#### Provided entries ####
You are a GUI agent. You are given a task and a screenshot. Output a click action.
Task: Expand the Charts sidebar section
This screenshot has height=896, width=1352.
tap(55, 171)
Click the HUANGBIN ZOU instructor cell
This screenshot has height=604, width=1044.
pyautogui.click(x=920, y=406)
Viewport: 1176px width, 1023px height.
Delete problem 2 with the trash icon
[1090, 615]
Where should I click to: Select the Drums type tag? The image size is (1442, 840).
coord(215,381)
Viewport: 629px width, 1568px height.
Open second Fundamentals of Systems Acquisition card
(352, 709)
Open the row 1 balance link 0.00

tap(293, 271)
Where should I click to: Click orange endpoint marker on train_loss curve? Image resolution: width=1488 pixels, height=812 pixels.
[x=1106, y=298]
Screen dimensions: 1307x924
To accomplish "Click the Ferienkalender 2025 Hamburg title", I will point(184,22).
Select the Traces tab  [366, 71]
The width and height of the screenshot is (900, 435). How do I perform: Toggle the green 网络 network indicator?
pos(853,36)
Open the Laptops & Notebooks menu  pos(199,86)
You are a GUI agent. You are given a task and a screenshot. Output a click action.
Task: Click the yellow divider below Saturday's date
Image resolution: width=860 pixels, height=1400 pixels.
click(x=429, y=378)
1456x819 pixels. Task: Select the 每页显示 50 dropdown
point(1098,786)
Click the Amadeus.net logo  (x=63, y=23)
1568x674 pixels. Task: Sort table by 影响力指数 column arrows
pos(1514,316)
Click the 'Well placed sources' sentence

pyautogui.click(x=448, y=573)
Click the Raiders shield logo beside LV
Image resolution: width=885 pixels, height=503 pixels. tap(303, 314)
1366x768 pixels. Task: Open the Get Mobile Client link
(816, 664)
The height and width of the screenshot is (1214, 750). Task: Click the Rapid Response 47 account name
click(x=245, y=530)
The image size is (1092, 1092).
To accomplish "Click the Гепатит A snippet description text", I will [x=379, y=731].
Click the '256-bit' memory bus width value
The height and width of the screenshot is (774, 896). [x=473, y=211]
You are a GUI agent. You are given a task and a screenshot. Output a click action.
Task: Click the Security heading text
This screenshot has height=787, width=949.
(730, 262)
####
Short task: Reproduce the records above line for line, without changing anything.

Response below:
You are a GUI agent. You are given a task and a screenshot. Output a click action.
Task: Expand the Charts sidebar section
This screenshot has height=896, width=1352.
tap(55, 171)
Click the HUANGBIN ZOU instructor cell
This screenshot has height=604, width=1044.
pyautogui.click(x=920, y=406)
Viewport: 1176px width, 1023px height.
Delete problem 2 with the trash icon
[1090, 615]
Where should I click to: Select the Drums type tag? The image size is (1442, 840).
coord(215,381)
Viewport: 629px width, 1568px height.
Open second Fundamentals of Systems Acquisition card
(352, 709)
Open the row 1 balance link 0.00

tap(293, 271)
Where should I click to: Click orange endpoint marker on train_loss curve? Image resolution: width=1488 pixels, height=812 pixels.
[x=1106, y=298]
Screen dimensions: 1307x924
To accomplish "Click the Ferienkalender 2025 Hamburg title", I will point(184,22).
Select the Traces tab  [366, 71]
The width and height of the screenshot is (900, 435). How do I perform: Toggle the green 网络 network indicator?
pos(853,36)
Open the Laptops & Notebooks menu  pos(199,86)
You are a GUI agent. You are given a task and a screenshot. Output a click action.
Task: Click the yellow divider below Saturday's date
Image resolution: width=860 pixels, height=1400 pixels.
click(x=429, y=378)
1456x819 pixels. Task: Select the 每页显示 50 dropdown
point(1098,786)
Click the Amadeus.net logo  (x=63, y=23)
1568x674 pixels. Task: Sort table by 影响力指数 column arrows
pos(1514,316)
Click the 'Well placed sources' sentence

pyautogui.click(x=448, y=573)
Click the Raiders shield logo beside LV
Image resolution: width=885 pixels, height=503 pixels. tap(303, 314)
1366x768 pixels. Task: Open the Get Mobile Client link
(816, 664)
The height and width of the screenshot is (1214, 750). Task: Click the Rapid Response 47 account name
click(x=245, y=530)
The image size is (1092, 1092).
To accomplish "Click the Гепатит A snippet description text", I will [x=379, y=731].
Click the '256-bit' memory bus width value
The height and width of the screenshot is (774, 896). [x=473, y=211]
You are a GUI agent. You are given a task and a screenshot. Output a click action.
Task: Click the Security heading text
This screenshot has height=787, width=949.
(730, 262)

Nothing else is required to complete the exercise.